恭賀の表情は晴れないどころか、どことなく引きつっているようにも見えた。
(…パパさんと代わりばんこにビデオを撮影して、やっぱりケーキはくまちゃんマンだよね! 帰りに本屋さんに寄って絵本を見てこよう…)
水を替えたばかりの花瓶を見つめ、夏月は「うん!」と頷いた。
一週間続く日直の仕事を、今日もコツコツとこなす。
(…なんで日直が一週間も続くかな? まぁ、一度やったら、もう回ってこないからいいんだけど…)
以前は、この週の日直のために、
バイトに遅れる→クビ→家賃が払えない→浮浪者
ぶるぶる…っ
今でも想像しただけで身震いがする…
一週間の日直が一生を左右しかねないと恐れていたが、ありがたいことに保育園は買い物をしてからでもお迎えが間に合う。
(はるくんは天使だし、何よりパパさんいい人…! 天使のパパだから大天使? 天使と神様ならどっちが偉いんだろう。
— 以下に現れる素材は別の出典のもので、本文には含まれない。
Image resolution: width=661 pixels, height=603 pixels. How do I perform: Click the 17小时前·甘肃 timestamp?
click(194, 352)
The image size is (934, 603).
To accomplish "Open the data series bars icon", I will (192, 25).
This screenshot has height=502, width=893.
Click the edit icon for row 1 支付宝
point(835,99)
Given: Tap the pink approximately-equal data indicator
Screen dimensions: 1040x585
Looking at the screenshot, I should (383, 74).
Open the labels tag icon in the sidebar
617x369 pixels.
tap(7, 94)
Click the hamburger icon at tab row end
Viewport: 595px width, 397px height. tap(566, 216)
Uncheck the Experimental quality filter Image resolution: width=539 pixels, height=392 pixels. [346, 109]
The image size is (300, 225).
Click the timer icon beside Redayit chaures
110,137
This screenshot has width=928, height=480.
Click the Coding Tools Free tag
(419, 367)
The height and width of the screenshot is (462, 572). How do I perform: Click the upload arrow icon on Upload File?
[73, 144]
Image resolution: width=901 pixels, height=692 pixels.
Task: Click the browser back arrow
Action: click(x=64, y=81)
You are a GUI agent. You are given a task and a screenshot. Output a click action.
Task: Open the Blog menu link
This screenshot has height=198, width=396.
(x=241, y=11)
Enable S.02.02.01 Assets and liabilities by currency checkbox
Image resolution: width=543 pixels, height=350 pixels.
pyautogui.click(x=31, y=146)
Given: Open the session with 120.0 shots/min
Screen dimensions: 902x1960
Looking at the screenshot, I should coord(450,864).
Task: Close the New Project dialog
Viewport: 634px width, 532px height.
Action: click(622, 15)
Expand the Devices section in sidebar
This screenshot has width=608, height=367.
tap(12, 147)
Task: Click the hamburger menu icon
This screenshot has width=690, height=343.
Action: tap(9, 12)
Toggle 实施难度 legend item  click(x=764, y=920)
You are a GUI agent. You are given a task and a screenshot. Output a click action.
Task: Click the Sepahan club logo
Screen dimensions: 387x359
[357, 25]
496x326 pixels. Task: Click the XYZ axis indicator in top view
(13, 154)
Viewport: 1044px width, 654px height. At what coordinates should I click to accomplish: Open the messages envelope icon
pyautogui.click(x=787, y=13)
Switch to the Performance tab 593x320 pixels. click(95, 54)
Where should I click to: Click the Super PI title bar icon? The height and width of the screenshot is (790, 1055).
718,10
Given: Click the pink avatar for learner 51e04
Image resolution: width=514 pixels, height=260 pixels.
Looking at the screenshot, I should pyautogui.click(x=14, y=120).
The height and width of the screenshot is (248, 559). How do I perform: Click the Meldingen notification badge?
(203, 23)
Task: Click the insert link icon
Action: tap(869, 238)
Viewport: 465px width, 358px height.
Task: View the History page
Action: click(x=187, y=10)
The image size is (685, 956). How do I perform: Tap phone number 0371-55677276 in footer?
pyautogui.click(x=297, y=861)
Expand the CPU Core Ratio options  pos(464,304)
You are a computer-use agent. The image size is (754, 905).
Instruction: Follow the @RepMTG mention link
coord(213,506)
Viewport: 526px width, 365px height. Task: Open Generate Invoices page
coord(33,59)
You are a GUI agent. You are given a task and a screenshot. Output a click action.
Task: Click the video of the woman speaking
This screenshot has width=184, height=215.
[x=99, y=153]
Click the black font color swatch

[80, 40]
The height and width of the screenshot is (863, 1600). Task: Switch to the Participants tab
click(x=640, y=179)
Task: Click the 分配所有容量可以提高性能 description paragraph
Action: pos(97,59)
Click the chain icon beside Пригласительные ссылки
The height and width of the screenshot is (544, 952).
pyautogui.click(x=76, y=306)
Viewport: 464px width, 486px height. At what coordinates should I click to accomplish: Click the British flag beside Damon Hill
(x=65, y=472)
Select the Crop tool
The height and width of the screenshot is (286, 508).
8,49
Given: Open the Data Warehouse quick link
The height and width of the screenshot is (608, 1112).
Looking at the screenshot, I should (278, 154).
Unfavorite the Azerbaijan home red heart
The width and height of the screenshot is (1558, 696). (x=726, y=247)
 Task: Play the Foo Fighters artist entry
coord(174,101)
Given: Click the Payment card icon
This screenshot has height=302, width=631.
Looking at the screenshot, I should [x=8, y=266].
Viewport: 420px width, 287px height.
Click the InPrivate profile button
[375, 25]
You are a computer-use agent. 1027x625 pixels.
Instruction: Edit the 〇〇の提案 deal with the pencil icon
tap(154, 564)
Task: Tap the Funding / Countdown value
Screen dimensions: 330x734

とにかく、心の中で拝んでおこう)
なむなむ…
皆が帰った教室では、昨日の風景が巻き戻ったかのように眞野が机にうつ伏せながら眠っていた。
(あれから無事に帰れたのかな…)
上級生の不良グループに絡まれていた眞野だが、以前から呼び出しに合うことがあったのだろうか。
うつ伏せて眠る眞野の表情は、机に広がった髪の毛でうかがい知ることはできない。
(せっかくなれたクラスメイトだから、眞野くんともお近づきになれたらいいのに…)
耳から伸びたイヤホンを辿っていると、眞野の音楽を聴いている姿がふいに恭賀と重なって見えた。
「真さん…」
(あ、つい…)
ぽふんっ、と指先で口を押さえる。
直後、
ガシャン―――
「え?」
振り返ると、眞野が落とした音楽プレイヤーをサッと拾っていた。